We will have more examples of vertex animation through NME closer to the launch of 4.1, but I would give it a try because it really can save you time and energy by reusing the same shader across multiple assets without needing to animate each one separately. And with some extra inputs, you can really vary the motion across assets. Hope this helps in some way.
Hi Patrick. I have done what you mention in your example in Unity with different games, it works well. Don’t know why didn’t think to use it here.
Yeah when I used vertex animation in the past…I made sure the models didn’t have many verts and the animation loops were short. I believe I could also tell the tool how many key frames to skip in order to further get the memory down.
Well I am not sure if I should open a new topic or not but it is related in a sense. Once again I am using 3ds Max and GLTF as the output file.

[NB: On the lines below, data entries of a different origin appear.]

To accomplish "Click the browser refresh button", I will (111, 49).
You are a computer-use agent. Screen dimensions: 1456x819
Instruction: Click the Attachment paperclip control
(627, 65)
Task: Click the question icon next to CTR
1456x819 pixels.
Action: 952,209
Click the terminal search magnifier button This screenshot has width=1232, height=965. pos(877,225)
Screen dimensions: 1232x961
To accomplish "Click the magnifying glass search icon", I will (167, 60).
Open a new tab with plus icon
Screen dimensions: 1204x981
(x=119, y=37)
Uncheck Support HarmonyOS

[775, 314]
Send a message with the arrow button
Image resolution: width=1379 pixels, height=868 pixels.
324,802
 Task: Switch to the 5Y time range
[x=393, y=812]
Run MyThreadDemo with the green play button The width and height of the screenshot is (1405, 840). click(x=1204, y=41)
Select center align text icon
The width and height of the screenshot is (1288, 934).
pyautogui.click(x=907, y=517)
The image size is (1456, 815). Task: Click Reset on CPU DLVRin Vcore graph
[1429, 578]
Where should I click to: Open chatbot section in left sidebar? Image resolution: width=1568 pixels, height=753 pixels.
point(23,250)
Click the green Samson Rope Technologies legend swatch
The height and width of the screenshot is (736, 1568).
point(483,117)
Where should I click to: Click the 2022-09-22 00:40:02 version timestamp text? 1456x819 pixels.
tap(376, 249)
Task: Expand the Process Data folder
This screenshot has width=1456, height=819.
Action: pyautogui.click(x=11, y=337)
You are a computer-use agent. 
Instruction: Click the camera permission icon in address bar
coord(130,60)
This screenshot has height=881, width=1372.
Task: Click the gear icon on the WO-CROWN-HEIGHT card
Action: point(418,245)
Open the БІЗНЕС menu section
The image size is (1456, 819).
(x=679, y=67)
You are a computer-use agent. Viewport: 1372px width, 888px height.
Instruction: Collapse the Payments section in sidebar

I tried using morph targets which work surprisingly well. I have a parent object that has many duplicate (non-instanced) children linked to it…all of which have a morph targets referencing the same morph target(pasted a morph target modifier onto the many objects at once creating a shared reference). The parent animates to rotate the cards and the morph targets curl using the same keyframe range. They share the same animation groups. One animation group goes from 0-15 keyframes and the second goes from 16-31. The odd thing is that when you play the first animation group it plays both the parent rotation and the morph target animation in sync as it should. When I play the second animation group the parent rotation plays fine but the morph target doesn’t start playing until the rotation is over, when it should play it in sync with the rotation. It would seem that the morph target doesn’t play frame 16 as frame 0 but rather frame 16 as frame 16 hence the offset. To be clear animation groups play as if they always start at frame 0 even if they are somewhere else down the timelines…relative vs. absolute index. It seems the morph target animation plays using an absolute index?